Improving the Reconstruction of Vertical Temperature Profiles on Account of Oceanic Front Impacts

Abstract

The application of remote sensing observations in estimating ocean sub-surface temperatures has been widely adopted. Machine learning-based methods in particular are gaining more and more interest. While there is promising relevant progress, most temperature profile reconstruction models are still built upon the gridded Argo data regardless of the impacts of mesoscale oceanic processes. As a follow-on to the previous study that demonstrates the influence of ocean fronts is negligible, we focus on the improvement of temperature profile reconstruction by introducing the sea surface temperature (SST) gradient into the neural network model.

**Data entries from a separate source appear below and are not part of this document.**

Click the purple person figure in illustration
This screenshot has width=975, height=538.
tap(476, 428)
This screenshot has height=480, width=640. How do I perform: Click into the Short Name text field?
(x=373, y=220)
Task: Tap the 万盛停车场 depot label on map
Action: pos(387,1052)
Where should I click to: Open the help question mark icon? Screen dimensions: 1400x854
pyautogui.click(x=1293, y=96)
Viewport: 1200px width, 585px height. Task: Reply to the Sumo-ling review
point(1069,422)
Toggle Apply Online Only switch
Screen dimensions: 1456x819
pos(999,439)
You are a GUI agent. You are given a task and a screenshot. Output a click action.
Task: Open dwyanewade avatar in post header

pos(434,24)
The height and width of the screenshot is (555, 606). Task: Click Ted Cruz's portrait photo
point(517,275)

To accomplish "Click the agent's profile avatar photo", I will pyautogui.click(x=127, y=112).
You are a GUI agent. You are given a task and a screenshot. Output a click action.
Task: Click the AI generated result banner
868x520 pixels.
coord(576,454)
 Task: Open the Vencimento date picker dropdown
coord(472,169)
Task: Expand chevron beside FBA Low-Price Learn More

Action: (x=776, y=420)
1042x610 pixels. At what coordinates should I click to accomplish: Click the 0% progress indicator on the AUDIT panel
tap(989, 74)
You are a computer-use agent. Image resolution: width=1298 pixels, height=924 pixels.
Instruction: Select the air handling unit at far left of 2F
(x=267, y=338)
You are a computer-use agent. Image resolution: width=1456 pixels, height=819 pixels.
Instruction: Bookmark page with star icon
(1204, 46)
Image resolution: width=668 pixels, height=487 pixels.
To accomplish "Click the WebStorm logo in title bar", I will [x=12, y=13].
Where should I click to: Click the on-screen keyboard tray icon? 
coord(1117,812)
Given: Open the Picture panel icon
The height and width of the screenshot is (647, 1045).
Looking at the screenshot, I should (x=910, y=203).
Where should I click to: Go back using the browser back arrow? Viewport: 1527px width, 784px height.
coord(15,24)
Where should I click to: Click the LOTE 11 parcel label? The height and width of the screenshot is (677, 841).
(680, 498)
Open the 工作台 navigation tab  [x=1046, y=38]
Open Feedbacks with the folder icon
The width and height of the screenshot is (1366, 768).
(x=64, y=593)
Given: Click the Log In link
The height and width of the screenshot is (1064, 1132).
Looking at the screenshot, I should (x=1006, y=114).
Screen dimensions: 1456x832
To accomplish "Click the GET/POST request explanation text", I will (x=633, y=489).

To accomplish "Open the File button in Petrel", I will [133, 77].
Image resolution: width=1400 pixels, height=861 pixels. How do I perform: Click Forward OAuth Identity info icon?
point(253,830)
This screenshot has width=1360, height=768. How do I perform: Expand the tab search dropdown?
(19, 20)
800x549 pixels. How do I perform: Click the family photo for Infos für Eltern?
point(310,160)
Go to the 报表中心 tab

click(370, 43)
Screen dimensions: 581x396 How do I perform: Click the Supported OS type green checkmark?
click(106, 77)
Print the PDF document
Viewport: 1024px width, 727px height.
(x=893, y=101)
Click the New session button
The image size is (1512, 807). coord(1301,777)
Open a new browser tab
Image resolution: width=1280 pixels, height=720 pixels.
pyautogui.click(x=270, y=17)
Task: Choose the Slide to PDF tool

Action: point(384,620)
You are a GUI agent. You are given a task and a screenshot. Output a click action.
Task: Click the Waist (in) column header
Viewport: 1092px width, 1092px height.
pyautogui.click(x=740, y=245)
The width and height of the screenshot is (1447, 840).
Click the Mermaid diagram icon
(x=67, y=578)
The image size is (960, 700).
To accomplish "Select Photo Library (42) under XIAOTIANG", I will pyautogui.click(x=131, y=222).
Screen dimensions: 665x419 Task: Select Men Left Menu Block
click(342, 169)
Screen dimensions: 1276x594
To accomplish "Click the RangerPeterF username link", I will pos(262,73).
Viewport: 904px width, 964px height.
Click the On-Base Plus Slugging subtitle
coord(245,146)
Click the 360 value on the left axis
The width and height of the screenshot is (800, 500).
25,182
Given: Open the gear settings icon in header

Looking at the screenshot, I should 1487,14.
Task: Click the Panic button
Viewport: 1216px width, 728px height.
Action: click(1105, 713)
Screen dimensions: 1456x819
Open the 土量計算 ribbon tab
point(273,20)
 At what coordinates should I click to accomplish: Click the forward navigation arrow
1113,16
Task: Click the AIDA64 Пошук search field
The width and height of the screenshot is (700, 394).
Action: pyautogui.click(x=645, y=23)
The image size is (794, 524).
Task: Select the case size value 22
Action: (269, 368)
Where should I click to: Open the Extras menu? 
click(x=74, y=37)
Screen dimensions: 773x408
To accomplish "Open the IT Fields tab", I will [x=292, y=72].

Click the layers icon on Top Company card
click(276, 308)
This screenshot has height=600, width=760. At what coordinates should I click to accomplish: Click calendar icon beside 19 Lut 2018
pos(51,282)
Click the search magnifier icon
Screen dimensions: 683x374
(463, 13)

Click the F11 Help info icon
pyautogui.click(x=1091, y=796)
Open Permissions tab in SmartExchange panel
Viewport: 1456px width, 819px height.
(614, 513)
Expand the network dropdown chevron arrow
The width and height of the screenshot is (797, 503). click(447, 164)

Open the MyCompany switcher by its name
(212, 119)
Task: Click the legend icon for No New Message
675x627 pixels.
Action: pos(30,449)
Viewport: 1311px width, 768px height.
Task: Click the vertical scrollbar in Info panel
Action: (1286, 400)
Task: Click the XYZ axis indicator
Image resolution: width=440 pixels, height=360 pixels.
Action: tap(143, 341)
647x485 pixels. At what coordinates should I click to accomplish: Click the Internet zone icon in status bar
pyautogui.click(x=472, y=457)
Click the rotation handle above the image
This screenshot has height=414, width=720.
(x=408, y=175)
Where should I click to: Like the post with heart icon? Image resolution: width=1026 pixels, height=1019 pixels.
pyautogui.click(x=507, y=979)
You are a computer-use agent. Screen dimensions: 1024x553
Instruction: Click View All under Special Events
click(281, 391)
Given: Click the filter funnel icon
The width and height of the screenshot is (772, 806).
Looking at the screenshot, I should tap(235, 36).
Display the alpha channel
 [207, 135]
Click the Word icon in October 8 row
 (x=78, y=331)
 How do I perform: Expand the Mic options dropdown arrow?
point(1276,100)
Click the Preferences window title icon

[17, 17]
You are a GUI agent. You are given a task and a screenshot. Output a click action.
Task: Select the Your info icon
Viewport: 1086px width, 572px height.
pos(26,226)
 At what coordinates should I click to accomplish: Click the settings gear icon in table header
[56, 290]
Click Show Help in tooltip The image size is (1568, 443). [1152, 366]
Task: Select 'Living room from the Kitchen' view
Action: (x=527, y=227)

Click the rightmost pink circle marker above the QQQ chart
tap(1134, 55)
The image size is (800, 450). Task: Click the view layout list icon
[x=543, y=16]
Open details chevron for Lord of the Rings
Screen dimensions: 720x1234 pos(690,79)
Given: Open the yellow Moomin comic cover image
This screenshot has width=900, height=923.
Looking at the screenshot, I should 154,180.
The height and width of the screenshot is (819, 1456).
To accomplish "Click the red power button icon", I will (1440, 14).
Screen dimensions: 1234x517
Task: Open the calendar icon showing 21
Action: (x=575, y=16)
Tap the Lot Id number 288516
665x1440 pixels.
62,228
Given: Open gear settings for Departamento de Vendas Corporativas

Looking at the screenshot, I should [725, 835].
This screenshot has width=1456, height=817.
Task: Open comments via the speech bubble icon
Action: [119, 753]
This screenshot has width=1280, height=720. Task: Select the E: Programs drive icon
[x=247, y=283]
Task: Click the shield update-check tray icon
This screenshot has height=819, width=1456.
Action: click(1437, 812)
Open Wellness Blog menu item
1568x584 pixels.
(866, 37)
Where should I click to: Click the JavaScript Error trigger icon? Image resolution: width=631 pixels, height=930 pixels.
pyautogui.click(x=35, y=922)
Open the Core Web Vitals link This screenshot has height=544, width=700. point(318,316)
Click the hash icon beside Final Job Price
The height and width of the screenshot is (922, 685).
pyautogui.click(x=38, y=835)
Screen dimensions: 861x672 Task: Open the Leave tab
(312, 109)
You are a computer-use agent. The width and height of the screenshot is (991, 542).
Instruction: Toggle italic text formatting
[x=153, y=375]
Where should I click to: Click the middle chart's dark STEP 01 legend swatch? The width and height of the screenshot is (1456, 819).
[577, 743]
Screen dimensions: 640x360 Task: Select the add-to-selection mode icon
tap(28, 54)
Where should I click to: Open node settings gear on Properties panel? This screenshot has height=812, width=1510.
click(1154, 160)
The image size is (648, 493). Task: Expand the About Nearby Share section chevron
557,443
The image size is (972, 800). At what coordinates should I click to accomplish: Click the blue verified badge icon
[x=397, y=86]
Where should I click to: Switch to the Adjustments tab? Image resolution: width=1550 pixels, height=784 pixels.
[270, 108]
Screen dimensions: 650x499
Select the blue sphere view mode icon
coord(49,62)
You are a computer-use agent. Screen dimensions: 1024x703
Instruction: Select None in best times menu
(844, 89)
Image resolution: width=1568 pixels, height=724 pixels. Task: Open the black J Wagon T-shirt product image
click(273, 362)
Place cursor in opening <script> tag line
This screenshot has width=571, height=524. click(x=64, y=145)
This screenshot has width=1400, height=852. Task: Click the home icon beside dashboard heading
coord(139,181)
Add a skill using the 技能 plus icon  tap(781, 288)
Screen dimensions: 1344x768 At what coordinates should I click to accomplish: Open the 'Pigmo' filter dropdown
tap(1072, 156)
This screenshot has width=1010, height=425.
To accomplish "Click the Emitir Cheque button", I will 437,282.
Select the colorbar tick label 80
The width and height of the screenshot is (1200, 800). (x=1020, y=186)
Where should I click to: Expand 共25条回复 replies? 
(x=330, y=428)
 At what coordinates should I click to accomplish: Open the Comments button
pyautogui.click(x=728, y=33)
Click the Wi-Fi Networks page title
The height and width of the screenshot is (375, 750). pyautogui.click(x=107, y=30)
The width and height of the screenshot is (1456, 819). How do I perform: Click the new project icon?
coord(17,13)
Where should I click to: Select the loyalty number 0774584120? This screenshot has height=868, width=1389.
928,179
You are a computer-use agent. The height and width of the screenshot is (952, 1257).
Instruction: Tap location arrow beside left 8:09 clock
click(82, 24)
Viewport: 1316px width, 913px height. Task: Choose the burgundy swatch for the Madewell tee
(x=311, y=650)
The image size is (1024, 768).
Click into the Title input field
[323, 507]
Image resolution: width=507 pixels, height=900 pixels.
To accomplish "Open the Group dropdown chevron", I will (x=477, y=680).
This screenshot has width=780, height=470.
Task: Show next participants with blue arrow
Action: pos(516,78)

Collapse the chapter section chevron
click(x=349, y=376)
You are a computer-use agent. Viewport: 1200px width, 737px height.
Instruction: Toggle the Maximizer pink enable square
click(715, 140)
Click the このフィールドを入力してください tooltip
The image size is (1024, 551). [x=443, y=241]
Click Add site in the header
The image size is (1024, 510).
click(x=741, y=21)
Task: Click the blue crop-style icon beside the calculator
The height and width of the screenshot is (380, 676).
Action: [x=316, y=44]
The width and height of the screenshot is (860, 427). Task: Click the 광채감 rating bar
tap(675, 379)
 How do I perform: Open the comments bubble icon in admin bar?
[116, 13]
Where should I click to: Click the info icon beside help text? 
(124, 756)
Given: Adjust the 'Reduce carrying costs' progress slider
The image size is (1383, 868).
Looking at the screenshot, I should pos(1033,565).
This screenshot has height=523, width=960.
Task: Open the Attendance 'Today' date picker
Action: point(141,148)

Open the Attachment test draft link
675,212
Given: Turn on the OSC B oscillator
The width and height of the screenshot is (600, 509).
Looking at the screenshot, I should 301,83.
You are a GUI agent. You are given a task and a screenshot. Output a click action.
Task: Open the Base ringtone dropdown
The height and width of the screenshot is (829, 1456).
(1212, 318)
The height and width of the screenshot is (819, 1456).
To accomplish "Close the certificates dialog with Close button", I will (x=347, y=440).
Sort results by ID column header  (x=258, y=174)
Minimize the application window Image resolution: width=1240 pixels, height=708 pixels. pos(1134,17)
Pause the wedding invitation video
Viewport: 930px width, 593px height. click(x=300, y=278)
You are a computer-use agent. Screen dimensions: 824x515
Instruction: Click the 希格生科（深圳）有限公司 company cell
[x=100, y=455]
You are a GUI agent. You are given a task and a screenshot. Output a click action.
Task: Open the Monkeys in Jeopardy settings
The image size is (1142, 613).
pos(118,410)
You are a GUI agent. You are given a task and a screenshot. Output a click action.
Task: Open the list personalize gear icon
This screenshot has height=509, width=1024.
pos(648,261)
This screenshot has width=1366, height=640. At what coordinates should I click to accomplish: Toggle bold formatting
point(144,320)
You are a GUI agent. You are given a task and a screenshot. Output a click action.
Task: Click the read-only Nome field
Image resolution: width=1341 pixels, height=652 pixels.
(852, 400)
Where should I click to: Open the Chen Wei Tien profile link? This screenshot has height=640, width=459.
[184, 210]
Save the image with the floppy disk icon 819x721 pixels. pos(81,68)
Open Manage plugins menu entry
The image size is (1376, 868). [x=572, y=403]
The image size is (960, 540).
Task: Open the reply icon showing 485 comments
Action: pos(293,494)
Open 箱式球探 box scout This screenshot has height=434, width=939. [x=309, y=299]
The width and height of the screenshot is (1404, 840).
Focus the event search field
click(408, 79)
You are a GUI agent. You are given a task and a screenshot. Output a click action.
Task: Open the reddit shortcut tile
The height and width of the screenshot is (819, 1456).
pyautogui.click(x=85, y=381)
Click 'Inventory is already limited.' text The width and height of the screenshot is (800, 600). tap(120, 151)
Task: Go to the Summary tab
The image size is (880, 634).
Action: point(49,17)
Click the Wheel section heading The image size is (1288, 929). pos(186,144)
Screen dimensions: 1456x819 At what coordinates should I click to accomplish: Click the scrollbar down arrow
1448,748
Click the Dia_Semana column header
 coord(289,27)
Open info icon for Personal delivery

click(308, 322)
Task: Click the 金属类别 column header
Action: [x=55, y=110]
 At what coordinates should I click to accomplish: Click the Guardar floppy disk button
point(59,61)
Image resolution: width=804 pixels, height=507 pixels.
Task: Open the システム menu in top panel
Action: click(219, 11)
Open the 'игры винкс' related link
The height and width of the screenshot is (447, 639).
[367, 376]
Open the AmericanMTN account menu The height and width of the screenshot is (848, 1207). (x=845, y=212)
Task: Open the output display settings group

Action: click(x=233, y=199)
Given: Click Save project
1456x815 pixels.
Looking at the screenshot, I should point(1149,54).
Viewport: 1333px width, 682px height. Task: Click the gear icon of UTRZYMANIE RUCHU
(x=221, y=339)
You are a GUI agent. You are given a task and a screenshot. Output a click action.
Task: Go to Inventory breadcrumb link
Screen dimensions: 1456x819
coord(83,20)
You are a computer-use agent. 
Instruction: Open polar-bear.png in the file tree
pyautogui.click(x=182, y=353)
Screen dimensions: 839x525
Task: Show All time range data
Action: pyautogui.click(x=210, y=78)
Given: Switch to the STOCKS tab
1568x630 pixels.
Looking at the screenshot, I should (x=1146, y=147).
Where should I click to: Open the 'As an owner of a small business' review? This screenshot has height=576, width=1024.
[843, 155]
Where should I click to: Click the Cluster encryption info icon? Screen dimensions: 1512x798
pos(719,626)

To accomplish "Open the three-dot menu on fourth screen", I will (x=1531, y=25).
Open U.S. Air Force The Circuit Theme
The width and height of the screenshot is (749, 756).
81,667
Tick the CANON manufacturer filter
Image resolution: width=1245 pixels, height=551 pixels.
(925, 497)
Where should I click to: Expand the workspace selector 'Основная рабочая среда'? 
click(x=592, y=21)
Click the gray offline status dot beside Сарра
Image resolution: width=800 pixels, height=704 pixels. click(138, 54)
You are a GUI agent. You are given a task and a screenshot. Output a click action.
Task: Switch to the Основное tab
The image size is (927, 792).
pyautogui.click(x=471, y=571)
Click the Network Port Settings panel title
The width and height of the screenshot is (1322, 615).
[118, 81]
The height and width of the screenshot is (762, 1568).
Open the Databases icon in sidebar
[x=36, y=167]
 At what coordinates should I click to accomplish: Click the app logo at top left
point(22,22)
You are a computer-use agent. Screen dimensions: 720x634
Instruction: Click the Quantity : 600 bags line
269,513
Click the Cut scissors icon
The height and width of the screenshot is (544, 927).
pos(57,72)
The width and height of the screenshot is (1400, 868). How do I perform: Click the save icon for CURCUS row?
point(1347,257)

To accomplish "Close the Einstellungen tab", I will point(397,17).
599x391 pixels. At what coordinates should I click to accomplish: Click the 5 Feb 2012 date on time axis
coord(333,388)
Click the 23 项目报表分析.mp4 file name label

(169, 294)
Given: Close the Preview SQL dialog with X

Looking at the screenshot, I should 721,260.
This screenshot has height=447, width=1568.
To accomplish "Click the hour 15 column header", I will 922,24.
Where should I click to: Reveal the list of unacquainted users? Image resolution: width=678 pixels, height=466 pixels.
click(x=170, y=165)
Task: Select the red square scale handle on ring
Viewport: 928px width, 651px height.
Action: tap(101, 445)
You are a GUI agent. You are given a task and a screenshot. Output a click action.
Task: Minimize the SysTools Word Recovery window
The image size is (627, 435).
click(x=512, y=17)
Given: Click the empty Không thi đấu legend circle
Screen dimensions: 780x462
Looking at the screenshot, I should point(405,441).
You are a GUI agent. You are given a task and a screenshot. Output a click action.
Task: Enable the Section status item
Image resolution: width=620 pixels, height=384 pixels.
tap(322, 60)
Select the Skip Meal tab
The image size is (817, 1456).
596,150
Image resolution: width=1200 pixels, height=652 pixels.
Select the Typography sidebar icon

The model sensitivity assessments reveal that the normalization of the input variables achieves a higher estimation accuracy than the original scale. Five experiments are then designed to examine the model performances with or without the SST gradient input. Our results confirm that, for a given model configuration, the one with the input of the SST gradient has the lowest reconstruction bias in comparison to the in situ Argo measurements. Such improvement is particularly pronounced below 200 m depth. We also found that the non-linear activation functions and deeper network structures facilitate the performance of reconstruction models. Results of this work open new insights and challenges to refine the mapping of upper ocean temperature structures. While more relevant machine learning methods are worth further exploitation, how to better characterize the mesoscale oceanic processes from surface observations and bring them into the reconstruction models is the key and needs much attention.